Stored records
.....
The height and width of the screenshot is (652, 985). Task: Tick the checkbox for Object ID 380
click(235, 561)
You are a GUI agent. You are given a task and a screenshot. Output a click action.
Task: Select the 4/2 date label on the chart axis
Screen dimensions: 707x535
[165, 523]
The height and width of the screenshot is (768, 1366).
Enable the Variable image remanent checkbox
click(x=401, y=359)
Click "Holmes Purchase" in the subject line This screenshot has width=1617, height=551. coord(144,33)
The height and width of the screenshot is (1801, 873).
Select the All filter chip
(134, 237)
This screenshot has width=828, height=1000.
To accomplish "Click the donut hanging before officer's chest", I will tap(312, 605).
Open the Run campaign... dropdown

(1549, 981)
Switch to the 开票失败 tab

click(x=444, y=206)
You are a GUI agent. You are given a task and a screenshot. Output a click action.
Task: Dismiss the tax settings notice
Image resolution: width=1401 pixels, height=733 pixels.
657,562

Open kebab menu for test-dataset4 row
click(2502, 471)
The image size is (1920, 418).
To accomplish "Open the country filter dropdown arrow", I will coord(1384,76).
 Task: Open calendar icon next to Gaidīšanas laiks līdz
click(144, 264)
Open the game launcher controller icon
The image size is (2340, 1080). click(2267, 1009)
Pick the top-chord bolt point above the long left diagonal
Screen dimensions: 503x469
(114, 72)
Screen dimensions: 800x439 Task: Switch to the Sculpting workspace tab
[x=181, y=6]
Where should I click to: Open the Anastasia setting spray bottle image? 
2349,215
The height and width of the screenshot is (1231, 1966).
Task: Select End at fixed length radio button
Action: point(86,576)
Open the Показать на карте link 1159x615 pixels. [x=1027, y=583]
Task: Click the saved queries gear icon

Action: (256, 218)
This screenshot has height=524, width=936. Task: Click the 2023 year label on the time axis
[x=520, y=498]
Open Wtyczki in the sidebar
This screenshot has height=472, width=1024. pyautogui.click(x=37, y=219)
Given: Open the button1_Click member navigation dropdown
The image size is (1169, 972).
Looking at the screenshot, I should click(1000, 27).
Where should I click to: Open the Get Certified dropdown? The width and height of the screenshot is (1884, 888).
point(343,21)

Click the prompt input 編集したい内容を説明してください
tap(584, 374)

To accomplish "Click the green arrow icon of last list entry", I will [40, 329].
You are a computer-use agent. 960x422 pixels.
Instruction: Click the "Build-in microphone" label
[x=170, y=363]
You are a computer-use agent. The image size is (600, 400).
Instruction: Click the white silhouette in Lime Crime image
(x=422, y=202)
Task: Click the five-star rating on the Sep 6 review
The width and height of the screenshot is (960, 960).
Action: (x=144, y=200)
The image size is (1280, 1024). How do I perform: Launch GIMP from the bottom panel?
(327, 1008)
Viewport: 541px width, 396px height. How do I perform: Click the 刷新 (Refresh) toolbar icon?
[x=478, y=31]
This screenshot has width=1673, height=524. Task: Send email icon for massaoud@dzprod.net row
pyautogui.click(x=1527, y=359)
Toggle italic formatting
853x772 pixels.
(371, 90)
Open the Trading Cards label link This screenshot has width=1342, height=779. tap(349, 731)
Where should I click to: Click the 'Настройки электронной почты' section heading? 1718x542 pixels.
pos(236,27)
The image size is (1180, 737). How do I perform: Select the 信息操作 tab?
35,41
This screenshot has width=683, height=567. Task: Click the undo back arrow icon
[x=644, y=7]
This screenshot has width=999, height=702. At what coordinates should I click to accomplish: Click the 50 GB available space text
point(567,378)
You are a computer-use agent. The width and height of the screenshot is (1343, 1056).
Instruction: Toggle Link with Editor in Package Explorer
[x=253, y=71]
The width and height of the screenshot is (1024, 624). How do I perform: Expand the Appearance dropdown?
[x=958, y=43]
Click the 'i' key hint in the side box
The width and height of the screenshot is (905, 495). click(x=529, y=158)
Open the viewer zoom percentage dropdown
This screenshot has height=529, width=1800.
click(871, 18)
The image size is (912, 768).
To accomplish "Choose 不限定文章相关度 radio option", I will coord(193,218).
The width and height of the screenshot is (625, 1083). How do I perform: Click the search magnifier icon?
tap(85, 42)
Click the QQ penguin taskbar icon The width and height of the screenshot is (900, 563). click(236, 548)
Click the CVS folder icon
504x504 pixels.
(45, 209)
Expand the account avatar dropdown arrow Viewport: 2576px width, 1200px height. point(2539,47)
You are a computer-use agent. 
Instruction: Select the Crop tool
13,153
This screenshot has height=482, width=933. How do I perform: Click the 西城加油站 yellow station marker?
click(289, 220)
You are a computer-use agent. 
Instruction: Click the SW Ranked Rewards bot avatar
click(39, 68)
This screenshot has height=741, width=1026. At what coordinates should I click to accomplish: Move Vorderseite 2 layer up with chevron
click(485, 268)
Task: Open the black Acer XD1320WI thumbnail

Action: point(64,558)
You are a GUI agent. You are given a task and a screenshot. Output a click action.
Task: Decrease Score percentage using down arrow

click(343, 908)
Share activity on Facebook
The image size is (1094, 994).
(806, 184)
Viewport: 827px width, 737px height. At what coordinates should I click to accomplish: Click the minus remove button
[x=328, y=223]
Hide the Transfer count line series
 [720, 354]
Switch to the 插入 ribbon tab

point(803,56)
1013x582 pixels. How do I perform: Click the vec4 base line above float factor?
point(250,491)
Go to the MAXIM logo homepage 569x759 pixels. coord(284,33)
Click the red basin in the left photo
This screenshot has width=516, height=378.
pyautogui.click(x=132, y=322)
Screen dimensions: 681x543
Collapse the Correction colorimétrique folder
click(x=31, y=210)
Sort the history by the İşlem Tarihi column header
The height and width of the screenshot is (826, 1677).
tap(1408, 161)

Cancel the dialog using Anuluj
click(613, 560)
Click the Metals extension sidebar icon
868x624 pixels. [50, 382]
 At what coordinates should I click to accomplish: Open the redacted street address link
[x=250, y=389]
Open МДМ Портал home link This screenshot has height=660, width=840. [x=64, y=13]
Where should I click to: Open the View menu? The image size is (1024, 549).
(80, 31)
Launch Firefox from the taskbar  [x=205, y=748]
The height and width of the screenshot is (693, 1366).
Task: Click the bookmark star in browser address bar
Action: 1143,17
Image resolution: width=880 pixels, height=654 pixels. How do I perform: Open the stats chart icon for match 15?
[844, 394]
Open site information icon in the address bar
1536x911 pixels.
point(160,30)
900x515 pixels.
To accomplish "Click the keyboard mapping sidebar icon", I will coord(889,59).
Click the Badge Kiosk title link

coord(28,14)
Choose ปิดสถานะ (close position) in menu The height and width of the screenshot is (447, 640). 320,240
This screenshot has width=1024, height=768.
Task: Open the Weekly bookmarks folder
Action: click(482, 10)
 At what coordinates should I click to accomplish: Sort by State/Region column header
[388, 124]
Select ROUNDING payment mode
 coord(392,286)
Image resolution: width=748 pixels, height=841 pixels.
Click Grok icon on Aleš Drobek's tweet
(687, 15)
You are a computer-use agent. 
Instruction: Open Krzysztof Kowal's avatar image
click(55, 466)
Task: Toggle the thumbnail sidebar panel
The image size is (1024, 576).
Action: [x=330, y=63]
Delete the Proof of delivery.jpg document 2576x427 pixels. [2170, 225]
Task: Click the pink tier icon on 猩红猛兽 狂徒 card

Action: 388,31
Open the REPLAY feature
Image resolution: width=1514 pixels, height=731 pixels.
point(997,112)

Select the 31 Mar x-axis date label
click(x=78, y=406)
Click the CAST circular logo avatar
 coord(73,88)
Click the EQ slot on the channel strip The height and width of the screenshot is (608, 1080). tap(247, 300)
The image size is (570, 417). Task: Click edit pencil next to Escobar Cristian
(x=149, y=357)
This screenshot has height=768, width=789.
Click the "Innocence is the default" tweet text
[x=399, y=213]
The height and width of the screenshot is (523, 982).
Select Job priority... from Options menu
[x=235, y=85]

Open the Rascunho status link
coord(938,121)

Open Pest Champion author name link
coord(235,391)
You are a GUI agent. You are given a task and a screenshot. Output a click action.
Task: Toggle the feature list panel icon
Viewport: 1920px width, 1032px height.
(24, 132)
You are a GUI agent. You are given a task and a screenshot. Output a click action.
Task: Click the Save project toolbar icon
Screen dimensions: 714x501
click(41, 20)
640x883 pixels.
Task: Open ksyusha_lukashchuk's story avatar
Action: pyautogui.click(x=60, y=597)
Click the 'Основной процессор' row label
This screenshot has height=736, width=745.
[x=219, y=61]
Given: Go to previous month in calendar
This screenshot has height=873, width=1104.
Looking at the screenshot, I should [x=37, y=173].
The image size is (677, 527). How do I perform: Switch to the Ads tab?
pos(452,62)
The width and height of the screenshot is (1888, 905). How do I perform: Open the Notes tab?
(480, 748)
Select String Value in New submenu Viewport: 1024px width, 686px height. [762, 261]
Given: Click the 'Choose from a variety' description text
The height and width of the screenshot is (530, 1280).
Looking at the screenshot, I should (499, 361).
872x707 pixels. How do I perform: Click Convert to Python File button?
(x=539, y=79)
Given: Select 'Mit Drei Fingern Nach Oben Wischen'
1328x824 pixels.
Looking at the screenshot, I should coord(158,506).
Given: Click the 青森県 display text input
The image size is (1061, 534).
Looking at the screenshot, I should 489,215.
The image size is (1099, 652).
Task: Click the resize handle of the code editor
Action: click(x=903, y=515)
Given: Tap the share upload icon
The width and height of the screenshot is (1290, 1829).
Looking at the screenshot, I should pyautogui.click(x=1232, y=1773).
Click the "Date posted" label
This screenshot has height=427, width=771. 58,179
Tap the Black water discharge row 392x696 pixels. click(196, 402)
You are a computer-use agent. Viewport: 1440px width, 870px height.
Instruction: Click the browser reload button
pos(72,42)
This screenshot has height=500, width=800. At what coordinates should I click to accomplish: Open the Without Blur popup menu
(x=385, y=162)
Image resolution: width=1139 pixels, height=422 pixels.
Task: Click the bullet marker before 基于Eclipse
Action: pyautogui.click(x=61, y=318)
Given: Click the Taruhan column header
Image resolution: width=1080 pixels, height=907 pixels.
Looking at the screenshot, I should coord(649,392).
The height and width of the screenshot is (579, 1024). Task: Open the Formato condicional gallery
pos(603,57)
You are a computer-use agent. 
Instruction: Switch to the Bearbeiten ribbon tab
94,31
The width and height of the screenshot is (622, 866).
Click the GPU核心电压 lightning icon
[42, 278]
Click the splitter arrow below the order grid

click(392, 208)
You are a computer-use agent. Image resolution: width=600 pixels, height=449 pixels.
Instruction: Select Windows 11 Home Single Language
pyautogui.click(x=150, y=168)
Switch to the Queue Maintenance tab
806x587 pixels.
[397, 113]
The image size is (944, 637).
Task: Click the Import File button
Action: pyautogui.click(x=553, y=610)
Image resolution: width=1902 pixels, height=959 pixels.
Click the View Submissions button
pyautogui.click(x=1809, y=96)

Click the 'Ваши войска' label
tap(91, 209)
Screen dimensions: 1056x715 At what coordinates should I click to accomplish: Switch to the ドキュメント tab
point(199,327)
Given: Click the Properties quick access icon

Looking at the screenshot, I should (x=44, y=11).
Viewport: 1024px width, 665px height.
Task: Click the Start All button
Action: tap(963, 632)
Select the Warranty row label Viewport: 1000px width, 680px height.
.....
• **WORK REQUEST**: Check each line of the data for the word "list", then state only how many lines hold it.

• **REPLY**: 2